## Problem statement
Copy the records below without any change, beginning at the line that contains "Image resolution: width=1251" and continuing through the end of the records.

::: Data for this exercise :::

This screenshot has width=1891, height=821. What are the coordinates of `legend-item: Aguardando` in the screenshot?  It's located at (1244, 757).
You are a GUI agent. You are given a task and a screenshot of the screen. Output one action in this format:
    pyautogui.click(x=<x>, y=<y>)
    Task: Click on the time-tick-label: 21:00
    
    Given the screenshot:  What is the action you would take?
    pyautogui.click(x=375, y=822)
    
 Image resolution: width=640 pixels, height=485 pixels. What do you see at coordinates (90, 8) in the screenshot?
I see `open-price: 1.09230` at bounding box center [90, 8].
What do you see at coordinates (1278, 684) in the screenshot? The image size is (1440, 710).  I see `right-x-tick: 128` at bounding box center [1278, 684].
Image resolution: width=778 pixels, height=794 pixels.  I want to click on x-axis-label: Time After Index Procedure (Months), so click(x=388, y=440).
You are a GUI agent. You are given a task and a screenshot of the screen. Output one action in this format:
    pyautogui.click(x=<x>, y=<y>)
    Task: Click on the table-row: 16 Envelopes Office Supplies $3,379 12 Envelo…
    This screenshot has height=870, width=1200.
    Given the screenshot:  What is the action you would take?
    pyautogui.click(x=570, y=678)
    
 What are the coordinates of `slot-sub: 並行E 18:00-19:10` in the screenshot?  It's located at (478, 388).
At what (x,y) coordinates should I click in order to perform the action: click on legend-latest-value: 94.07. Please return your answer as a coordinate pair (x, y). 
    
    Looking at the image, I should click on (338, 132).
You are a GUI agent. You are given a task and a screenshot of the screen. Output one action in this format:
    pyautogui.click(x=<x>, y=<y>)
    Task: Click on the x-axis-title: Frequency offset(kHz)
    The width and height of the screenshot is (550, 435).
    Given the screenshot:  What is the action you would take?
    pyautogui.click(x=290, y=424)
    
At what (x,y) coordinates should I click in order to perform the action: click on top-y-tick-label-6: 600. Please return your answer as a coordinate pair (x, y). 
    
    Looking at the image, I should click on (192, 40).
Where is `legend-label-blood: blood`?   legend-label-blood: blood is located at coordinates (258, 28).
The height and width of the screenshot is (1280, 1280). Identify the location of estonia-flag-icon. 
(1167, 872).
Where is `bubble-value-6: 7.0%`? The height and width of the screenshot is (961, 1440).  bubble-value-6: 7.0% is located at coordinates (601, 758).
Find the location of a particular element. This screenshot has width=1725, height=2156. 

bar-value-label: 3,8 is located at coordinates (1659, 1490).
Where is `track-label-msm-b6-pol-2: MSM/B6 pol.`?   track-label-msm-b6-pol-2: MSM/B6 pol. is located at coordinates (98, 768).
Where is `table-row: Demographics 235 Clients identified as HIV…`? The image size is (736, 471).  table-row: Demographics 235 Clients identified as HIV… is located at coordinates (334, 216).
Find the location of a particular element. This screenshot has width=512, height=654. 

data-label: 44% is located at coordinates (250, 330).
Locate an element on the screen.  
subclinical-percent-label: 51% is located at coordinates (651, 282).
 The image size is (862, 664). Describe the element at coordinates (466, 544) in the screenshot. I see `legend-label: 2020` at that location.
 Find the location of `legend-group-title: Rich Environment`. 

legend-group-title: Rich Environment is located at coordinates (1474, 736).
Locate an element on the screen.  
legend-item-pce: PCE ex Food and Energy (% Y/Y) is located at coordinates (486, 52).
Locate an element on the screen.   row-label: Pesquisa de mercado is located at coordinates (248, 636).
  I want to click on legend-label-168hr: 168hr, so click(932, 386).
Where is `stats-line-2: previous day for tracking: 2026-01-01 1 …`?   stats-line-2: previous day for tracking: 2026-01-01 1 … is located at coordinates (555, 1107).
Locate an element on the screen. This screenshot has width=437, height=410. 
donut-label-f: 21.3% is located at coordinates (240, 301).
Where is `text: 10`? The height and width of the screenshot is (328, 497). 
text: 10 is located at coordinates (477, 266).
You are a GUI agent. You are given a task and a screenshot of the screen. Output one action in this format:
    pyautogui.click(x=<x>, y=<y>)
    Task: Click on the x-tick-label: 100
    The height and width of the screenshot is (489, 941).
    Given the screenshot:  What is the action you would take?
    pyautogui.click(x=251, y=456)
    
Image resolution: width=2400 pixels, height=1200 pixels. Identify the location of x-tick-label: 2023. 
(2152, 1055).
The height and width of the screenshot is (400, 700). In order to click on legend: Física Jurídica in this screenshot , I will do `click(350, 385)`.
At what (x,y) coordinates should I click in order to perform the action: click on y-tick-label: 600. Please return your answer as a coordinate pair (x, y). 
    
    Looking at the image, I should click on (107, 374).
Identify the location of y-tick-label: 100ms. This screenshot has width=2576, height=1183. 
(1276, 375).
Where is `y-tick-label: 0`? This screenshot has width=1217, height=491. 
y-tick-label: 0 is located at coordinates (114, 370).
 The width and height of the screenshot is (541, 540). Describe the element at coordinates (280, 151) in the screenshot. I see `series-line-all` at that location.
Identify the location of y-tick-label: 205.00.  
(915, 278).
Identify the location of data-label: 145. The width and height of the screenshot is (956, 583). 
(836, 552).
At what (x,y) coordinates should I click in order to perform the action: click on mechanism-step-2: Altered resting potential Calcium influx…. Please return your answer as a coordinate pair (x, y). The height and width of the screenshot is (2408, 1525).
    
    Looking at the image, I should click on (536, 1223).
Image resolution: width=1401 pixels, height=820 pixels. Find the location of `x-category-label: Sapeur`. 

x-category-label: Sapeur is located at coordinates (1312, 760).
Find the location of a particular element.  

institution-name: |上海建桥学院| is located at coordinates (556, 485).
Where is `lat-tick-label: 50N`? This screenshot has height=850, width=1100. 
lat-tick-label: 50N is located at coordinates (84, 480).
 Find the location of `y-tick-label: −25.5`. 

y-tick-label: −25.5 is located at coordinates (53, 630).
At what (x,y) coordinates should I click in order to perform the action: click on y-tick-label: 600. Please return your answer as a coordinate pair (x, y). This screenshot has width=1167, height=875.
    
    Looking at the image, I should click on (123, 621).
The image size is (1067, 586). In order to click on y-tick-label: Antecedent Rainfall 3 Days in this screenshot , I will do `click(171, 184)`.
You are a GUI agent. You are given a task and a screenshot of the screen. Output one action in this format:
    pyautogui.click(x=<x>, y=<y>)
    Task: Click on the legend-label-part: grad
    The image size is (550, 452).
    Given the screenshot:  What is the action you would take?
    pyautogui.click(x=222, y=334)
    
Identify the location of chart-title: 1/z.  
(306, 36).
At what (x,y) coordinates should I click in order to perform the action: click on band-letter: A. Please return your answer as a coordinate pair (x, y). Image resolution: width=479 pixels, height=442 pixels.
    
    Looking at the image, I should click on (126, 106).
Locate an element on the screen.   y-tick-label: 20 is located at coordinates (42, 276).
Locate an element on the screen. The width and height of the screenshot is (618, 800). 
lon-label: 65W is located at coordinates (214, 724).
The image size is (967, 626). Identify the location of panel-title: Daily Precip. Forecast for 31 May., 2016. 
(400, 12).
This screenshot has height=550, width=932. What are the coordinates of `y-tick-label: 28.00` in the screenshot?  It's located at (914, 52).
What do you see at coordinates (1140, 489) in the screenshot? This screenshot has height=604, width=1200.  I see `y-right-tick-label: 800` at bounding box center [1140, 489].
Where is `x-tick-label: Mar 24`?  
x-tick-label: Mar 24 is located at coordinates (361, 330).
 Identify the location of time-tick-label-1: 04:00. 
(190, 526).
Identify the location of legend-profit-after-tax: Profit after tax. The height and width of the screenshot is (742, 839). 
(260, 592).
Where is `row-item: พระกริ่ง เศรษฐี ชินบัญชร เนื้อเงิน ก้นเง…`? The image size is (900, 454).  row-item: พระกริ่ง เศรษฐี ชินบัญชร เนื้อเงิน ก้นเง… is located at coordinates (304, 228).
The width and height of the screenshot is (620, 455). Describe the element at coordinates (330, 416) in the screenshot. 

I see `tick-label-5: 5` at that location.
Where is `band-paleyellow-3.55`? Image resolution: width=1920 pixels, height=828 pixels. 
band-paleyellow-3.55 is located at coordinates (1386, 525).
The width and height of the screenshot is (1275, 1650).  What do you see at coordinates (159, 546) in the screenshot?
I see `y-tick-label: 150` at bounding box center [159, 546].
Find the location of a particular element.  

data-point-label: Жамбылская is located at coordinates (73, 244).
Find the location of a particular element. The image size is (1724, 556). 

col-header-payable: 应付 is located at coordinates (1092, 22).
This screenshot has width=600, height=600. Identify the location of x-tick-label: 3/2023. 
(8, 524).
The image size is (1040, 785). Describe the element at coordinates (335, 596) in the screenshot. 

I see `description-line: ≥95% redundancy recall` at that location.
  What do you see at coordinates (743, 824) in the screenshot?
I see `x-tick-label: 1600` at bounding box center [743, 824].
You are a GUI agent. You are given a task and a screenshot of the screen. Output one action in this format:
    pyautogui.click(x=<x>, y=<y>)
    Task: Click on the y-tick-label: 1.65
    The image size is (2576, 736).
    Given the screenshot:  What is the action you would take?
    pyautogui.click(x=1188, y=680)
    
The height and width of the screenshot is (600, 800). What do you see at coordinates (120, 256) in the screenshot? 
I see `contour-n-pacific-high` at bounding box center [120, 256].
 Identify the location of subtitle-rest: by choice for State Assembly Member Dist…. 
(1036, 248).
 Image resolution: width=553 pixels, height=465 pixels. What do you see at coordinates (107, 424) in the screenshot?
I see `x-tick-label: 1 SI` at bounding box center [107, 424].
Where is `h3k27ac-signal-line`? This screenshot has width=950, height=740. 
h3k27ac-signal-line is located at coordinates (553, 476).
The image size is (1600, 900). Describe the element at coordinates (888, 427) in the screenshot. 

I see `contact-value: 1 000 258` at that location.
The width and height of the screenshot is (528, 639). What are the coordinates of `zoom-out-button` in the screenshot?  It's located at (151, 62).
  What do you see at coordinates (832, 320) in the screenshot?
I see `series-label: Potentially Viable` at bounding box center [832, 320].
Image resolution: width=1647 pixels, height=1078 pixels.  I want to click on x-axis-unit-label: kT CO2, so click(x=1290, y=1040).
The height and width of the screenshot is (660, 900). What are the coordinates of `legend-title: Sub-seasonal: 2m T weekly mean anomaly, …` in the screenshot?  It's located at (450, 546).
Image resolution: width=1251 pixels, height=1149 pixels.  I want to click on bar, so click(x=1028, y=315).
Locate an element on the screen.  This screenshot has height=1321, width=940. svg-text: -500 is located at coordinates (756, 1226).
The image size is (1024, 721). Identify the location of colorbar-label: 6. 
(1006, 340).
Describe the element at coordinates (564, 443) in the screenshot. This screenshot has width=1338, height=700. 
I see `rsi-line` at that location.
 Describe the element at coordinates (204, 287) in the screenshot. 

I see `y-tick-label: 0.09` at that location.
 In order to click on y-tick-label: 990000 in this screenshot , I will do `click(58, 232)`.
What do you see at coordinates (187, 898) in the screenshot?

:::

## Result
Image resolution: width=1251 pixels, height=1149 pixels.  I want to click on bar, so click(x=1028, y=315).
Locate an element on the screen.  This screenshot has height=1321, width=940. svg-text: -500 is located at coordinates (756, 1226).
The image size is (1024, 721). Identify the location of colorbar-label: 6. 
(1006, 340).
Describe the element at coordinates (564, 443) in the screenshot. This screenshot has width=1338, height=700. 
I see `rsi-line` at that location.
 Describe the element at coordinates (204, 287) in the screenshot. 

I see `y-tick-label: 0.09` at that location.
 In order to click on y-tick-label: 990000 in this screenshot , I will do `click(58, 232)`.
What do you see at coordinates (187, 898) in the screenshot?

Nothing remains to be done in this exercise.